Boris’ Brexit Deal Approved

On Thursday, Oct. 17, the European Union Parliament approved U.K. Prime Minister Boris Johnson’s newest Brexit deal in a unanimous vote that sends it to the British Parliament for a vote. That deal will be considered during a special session on Saturday. The deal prevents a hard border between EU member Ireland and Northern Ireland, and it details the way in which the UK will actually break away from the EU more than three years after the referendum that began this process. Johnson said after the vote that “This is a great deal for our country. I also believe it’s a very good deal for our friends in the EU.”

On Saturday, Parliament delayed any decision on the PM’s newly approved deal until legislation to implement it had been passed. Johnson has promised that he “will not negotiate a delay with the EU,” and that he will meet the current deadline of Oct. 31. However, the window to ask the EU for an extension is fast approaching, and the Prime Minister is also bound by law to negotiate an approved deal with the EU before Britain actually leaves the union.

Turkey/Kurds: 5-day “ceasefire”

On Oct. 17, Vice President Mike Pence announced that an agreement had been reached concerning a ceasefire between Turkey and Kurdish forces in northern Syria. This took place following diplomatic talks in Ankara, Turkey. However, it has been relatively unclear to what extent the talks were successful, because both Turkish and Kurdish officials have already refuted the details of Pence’s remarks.
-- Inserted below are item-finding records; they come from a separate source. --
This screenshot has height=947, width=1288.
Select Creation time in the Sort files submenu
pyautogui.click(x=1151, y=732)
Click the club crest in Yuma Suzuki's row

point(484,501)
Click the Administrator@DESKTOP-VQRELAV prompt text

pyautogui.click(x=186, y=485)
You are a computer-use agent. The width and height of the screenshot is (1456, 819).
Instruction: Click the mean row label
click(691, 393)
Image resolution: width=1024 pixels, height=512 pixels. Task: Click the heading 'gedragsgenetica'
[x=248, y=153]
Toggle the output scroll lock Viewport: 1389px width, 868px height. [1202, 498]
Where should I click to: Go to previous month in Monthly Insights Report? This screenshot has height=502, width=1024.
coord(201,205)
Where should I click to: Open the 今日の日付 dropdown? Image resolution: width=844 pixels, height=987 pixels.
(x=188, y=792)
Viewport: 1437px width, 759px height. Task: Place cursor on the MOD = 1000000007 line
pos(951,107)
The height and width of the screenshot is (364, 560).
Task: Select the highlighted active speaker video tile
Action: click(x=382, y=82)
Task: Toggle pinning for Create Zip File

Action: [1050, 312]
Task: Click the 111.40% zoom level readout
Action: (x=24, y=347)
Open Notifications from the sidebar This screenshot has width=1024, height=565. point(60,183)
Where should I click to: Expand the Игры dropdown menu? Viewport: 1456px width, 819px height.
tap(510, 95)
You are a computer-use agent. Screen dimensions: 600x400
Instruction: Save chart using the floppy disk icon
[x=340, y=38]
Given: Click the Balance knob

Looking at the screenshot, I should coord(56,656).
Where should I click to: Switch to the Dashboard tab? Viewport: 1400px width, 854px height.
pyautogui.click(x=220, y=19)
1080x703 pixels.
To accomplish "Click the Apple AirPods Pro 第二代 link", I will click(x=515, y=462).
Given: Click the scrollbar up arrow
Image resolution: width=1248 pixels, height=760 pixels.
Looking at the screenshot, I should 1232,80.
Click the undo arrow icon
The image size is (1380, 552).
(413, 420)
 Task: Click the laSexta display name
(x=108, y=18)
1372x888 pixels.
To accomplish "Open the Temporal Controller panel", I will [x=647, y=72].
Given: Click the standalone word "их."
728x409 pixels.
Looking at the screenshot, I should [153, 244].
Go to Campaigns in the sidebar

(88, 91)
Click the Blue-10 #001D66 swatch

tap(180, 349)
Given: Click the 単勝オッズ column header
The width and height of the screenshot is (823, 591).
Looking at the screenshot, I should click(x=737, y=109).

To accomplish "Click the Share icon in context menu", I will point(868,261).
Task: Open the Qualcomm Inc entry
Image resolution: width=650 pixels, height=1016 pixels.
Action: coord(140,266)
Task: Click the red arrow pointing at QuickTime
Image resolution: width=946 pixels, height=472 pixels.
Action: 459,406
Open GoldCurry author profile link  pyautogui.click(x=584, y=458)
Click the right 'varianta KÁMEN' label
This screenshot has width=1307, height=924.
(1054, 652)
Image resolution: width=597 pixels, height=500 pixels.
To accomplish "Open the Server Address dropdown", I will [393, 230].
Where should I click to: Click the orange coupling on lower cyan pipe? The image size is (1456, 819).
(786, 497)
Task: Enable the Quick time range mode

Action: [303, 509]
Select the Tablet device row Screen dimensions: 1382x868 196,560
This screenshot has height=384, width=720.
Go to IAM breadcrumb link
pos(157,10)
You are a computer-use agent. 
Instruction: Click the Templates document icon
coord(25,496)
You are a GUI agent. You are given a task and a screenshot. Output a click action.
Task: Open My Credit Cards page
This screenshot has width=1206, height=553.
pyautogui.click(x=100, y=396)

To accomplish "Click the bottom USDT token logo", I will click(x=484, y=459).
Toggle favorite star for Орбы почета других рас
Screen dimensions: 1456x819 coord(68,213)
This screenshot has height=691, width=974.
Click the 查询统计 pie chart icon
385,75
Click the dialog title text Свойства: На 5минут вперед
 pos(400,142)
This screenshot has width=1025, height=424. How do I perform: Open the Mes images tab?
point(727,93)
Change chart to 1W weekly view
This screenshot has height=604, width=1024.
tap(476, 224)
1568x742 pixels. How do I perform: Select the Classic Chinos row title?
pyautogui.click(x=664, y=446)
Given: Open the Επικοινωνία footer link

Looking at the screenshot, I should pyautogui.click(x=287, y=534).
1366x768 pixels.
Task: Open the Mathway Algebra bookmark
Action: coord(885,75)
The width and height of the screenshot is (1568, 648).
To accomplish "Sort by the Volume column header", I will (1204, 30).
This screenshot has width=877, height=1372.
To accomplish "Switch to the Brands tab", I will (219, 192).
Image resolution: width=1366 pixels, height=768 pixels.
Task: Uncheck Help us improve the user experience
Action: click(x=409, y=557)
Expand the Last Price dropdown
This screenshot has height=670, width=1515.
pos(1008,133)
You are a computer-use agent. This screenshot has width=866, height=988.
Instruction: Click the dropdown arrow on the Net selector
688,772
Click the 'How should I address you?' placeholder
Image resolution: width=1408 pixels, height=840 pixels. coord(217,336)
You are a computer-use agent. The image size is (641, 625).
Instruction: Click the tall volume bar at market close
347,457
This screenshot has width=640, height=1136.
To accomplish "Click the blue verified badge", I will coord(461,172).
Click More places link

The primary point of contention is the nature of the temporary hold on the violence in Syria. Following the remarks from Pence, Turkish foreign minister Mevlut Cavusoglu insisted that this pause was not a cease-fire, but the establishment of a temporary safe zone. According to Cavusoglu, the concept of a ceasefire requires two “legitimate” parties reaching an agreement ─ the Turkish government does not want to assign legitimacy to the Kurdish forces. As of yet, it appears that even the establishment of this safe zone has been unsuccessful; according to the Associated Press, the pause lasted only a few hours before the violence continued.

UK Diplomatic Immunity Case

A resolution has yet to be reached following a deadly car accident involving Anne Saccolas, the wife of a U.S. diplomat, in the United Kingdom on Aug. 27. Saccolas was allegedly driving on the wrong side of the road when she struck and killed 19-year-old Harry Dunn, who was driving a motorcycle. Saccolas was questioned and released on the condition that she would remain in the country.

Instead, she opted to flee the U.K. while claiming a defense of diplomatic immunity.

The question of revoking diplomatic immunity is being debated, as well as the merits of diplomatic immunity and whether it applies in this particular situation. Although it is somewhat unclear whether Saccolas will be sent back to the U.K. to be investigated, President Donald Trump has indicated that her return is not an option. The present issue at hand is the prospect of justice for Dunn’s family; his parents have visited the United States in an attempt to lobby for her extradition.